Données de cibles de clic
-*-
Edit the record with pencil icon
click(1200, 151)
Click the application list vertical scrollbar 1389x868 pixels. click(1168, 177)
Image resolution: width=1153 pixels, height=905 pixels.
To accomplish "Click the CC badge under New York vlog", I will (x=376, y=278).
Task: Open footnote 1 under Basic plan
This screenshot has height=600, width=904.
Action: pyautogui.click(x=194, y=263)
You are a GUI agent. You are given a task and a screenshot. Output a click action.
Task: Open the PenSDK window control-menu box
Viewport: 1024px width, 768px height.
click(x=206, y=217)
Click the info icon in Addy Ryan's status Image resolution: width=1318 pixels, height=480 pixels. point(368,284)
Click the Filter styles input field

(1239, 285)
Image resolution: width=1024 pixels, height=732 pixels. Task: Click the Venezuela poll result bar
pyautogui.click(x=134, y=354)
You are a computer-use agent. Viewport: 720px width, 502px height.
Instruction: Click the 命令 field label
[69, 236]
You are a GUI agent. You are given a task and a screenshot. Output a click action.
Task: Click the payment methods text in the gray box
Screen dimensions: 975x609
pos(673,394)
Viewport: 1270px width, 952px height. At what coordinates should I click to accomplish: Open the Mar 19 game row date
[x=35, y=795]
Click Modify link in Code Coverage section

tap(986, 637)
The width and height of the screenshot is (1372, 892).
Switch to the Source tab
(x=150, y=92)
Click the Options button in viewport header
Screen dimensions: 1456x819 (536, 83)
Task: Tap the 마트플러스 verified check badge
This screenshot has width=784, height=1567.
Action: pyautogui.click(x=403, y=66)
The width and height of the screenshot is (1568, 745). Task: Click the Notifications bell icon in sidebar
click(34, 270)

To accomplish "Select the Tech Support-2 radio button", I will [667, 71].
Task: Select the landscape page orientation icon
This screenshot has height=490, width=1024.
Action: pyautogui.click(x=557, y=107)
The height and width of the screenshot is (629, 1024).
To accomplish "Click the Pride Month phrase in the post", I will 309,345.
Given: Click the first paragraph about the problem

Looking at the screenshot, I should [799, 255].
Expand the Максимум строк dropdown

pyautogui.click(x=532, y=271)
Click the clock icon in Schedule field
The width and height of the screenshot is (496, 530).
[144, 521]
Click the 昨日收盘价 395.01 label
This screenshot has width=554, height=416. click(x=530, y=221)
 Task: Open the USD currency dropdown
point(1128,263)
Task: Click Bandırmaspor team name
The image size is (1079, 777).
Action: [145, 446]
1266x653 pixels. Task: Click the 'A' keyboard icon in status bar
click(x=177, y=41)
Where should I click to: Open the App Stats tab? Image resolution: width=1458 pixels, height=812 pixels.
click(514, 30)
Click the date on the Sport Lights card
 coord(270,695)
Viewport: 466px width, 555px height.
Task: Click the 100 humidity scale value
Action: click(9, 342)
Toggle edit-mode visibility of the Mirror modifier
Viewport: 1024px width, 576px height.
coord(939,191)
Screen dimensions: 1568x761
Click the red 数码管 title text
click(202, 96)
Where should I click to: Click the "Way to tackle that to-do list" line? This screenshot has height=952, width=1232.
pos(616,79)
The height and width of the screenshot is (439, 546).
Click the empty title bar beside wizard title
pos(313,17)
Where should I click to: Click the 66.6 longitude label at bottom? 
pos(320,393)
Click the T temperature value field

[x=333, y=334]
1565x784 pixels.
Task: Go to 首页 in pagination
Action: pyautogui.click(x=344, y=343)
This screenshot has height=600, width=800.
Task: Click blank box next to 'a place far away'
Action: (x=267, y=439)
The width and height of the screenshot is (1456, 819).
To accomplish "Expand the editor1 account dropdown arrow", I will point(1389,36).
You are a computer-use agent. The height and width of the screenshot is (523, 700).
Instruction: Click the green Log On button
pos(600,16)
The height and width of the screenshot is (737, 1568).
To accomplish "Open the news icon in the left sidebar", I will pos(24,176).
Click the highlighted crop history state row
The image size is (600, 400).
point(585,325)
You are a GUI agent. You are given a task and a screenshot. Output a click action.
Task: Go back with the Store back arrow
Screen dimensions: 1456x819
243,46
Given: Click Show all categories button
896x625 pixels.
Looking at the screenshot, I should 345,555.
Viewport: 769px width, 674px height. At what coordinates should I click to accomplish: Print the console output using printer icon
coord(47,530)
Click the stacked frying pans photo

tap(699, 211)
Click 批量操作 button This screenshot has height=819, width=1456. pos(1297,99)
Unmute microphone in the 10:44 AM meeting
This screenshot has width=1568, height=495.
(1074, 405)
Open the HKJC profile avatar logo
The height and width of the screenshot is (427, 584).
-*-
- _Consigne_
Extrayez l'ensemble des lignes ci-dessus et recopiez-les à l'identique, sans en omettre ni en modifier aucune.

- _Corrigé_
Edit the record with pencil icon
click(1200, 151)
Click the application list vertical scrollbar 1389x868 pixels. click(1168, 177)
Image resolution: width=1153 pixels, height=905 pixels.
To accomplish "Click the CC badge under New York vlog", I will (x=376, y=278).
Task: Open footnote 1 under Basic plan
This screenshot has height=600, width=904.
Action: pyautogui.click(x=194, y=263)
You are a GUI agent. You are given a task and a screenshot. Output a click action.
Task: Open the PenSDK window control-menu box
Viewport: 1024px width, 768px height.
click(x=206, y=217)
Click the info icon in Addy Ryan's status Image resolution: width=1318 pixels, height=480 pixels. point(368,284)
Click the Filter styles input field

(1239, 285)
Image resolution: width=1024 pixels, height=732 pixels. Task: Click the Venezuela poll result bar
pyautogui.click(x=134, y=354)
You are a computer-use agent. Viewport: 720px width, 502px height.
Instruction: Click the 命令 field label
[69, 236]
You are a GUI agent. You are given a task and a screenshot. Output a click action.
Task: Click the payment methods text in the gray box
Screen dimensions: 975x609
pos(673,394)
Viewport: 1270px width, 952px height. At what coordinates should I click to accomplish: Open the Mar 19 game row date
[x=35, y=795]
Click Modify link in Code Coverage section

tap(986, 637)
The width and height of the screenshot is (1372, 892).
Switch to the Source tab
(x=150, y=92)
Click the Options button in viewport header
Screen dimensions: 1456x819 (536, 83)
Task: Tap the 마트플러스 verified check badge
This screenshot has width=784, height=1567.
Action: pyautogui.click(x=403, y=66)
The width and height of the screenshot is (1568, 745). Task: Click the Notifications bell icon in sidebar
click(34, 270)

To accomplish "Select the Tech Support-2 radio button", I will [667, 71].
Task: Select the landscape page orientation icon
This screenshot has height=490, width=1024.
Action: pyautogui.click(x=557, y=107)
The height and width of the screenshot is (629, 1024).
To accomplish "Click the Pride Month phrase in the post", I will 309,345.
Given: Click the first paragraph about the problem

Looking at the screenshot, I should [799, 255].
Expand the Максимум строк dropdown

pyautogui.click(x=532, y=271)
Click the clock icon in Schedule field
The width and height of the screenshot is (496, 530).
[144, 521]
Click the 昨日收盘价 395.01 label
This screenshot has width=554, height=416. click(x=530, y=221)
 Task: Open the USD currency dropdown
point(1128,263)
Task: Click Bandırmaspor team name
The image size is (1079, 777).
Action: [145, 446]
1266x653 pixels. Task: Click the 'A' keyboard icon in status bar
click(x=177, y=41)
Where should I click to: Open the App Stats tab? Image resolution: width=1458 pixels, height=812 pixels.
click(514, 30)
Click the date on the Sport Lights card
 coord(270,695)
Viewport: 466px width, 555px height.
Task: Click the 100 humidity scale value
Action: click(9, 342)
Toggle edit-mode visibility of the Mirror modifier
Viewport: 1024px width, 576px height.
coord(939,191)
Screen dimensions: 1568x761
Click the red 数码管 title text
click(202, 96)
Where should I click to: Click the "Way to tackle that to-do list" line? This screenshot has height=952, width=1232.
pos(616,79)
The height and width of the screenshot is (439, 546).
Click the empty title bar beside wizard title
pos(313,17)
Where should I click to: Click the 66.6 longitude label at bottom? 
pos(320,393)
Click the T temperature value field

[x=333, y=334]
1565x784 pixels.
Task: Go to 首页 in pagination
Action: pyautogui.click(x=344, y=343)
This screenshot has height=600, width=800.
Task: Click blank box next to 'a place far away'
Action: (x=267, y=439)
The width and height of the screenshot is (1456, 819).
To accomplish "Expand the editor1 account dropdown arrow", I will point(1389,36).
You are a computer-use agent. The height and width of the screenshot is (523, 700).
Instruction: Click the green Log On button
pos(600,16)
The height and width of the screenshot is (737, 1568).
To accomplish "Open the news icon in the left sidebar", I will pos(24,176).
Click the highlighted crop history state row
The image size is (600, 400).
point(585,325)
You are a GUI agent. You are given a task and a screenshot. Output a click action.
Task: Go back with the Store back arrow
Screen dimensions: 1456x819
243,46
Given: Click Show all categories button
896x625 pixels.
Looking at the screenshot, I should 345,555.
Viewport: 769px width, 674px height. At what coordinates should I click to accomplish: Print the console output using printer icon
coord(47,530)
Click the stacked frying pans photo

tap(699, 211)
Click 批量操作 button This screenshot has height=819, width=1456. pos(1297,99)
Unmute microphone in the 10:44 AM meeting
This screenshot has width=1568, height=495.
(1074, 405)
Open the HKJC profile avatar logo
The height and width of the screenshot is (427, 584).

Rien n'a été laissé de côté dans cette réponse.